▶ **Problem details**: In full and without alteration, write out the lines below.

::::::::

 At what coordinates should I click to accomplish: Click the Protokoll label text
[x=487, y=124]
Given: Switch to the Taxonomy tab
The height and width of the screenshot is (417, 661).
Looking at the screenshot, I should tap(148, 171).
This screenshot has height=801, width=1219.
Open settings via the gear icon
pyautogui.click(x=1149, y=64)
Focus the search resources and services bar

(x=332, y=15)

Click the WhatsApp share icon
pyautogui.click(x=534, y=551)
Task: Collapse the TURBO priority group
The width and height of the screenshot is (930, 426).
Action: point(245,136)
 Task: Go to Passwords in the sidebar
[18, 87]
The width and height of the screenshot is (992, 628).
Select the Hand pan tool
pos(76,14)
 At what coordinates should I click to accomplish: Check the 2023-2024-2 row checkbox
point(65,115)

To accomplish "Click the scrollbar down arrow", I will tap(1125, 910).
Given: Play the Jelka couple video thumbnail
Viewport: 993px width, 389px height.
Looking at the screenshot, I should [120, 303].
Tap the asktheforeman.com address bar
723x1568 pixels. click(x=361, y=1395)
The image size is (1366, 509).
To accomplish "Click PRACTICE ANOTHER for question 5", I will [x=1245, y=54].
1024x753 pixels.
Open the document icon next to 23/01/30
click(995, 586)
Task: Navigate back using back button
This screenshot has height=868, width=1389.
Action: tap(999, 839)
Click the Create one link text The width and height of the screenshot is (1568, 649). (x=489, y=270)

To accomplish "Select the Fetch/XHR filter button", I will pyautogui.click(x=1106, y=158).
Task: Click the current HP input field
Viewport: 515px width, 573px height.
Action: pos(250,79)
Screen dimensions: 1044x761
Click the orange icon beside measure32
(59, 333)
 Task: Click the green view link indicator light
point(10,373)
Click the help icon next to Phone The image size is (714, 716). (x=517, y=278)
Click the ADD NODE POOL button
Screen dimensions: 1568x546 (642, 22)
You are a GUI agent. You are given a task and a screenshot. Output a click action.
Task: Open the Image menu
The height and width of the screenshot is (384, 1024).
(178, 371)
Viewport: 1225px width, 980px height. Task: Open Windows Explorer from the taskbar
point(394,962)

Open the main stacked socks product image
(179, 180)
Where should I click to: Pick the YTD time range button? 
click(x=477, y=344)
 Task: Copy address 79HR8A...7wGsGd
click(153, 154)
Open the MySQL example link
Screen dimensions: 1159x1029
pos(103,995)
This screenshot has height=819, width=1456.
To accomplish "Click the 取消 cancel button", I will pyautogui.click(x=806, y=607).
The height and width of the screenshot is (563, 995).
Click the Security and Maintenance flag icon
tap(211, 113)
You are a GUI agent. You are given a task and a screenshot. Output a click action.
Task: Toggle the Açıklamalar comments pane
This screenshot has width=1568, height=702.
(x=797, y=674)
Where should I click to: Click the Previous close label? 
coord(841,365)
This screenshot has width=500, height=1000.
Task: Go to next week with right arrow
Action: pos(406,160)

::::::::

▶ **Solution to the exercise**:
 At what coordinates should I click to accomplish: Click the Protokoll label text
[x=487, y=124]
Given: Switch to the Taxonomy tab
The height and width of the screenshot is (417, 661).
Looking at the screenshot, I should tap(148, 171).
This screenshot has height=801, width=1219.
Open settings via the gear icon
pyautogui.click(x=1149, y=64)
Focus the search resources and services bar

(x=332, y=15)

Click the WhatsApp share icon
pyautogui.click(x=534, y=551)
Task: Collapse the TURBO priority group
The width and height of the screenshot is (930, 426).
Action: point(245,136)
 Task: Go to Passwords in the sidebar
[18, 87]
The width and height of the screenshot is (992, 628).
Select the Hand pan tool
pos(76,14)
 At what coordinates should I click to accomplish: Check the 2023-2024-2 row checkbox
point(65,115)

To accomplish "Click the scrollbar down arrow", I will tap(1125, 910).
Given: Play the Jelka couple video thumbnail
Viewport: 993px width, 389px height.
Looking at the screenshot, I should [120, 303].
Tap the asktheforeman.com address bar
723x1568 pixels. click(x=361, y=1395)
The image size is (1366, 509).
To accomplish "Click PRACTICE ANOTHER for question 5", I will [x=1245, y=54].
1024x753 pixels.
Open the document icon next to 23/01/30
click(995, 586)
Task: Navigate back using back button
This screenshot has height=868, width=1389.
Action: tap(999, 839)
Click the Create one link text The width and height of the screenshot is (1568, 649). (x=489, y=270)

To accomplish "Select the Fetch/XHR filter button", I will pyautogui.click(x=1106, y=158).
Task: Click the current HP input field
Viewport: 515px width, 573px height.
Action: pos(250,79)
Screen dimensions: 1044x761
Click the orange icon beside measure32
(59, 333)
 Task: Click the green view link indicator light
point(10,373)
Click the help icon next to Phone The image size is (714, 716). (x=517, y=278)
Click the ADD NODE POOL button
Screen dimensions: 1568x546 (642, 22)
You are a GUI agent. You are given a task and a screenshot. Output a click action.
Task: Open the Image menu
The height and width of the screenshot is (384, 1024).
(178, 371)
Viewport: 1225px width, 980px height. Task: Open Windows Explorer from the taskbar
point(394,962)

Open the main stacked socks product image
(179, 180)
Where should I click to: Pick the YTD time range button? 
click(x=477, y=344)
 Task: Copy address 79HR8A...7wGsGd
click(153, 154)
Open the MySQL example link
Screen dimensions: 1159x1029
pos(103,995)
This screenshot has height=819, width=1456.
To accomplish "Click the 取消 cancel button", I will pyautogui.click(x=806, y=607).
The height and width of the screenshot is (563, 995).
Click the Security and Maintenance flag icon
tap(211, 113)
You are a GUI agent. You are given a task and a screenshot. Output a click action.
Task: Toggle the Açıklamalar comments pane
This screenshot has width=1568, height=702.
(x=797, y=674)
Where should I click to: Click the Previous close label? 
coord(841,365)
This screenshot has width=500, height=1000.
Task: Go to next week with right arrow
Action: pos(406,160)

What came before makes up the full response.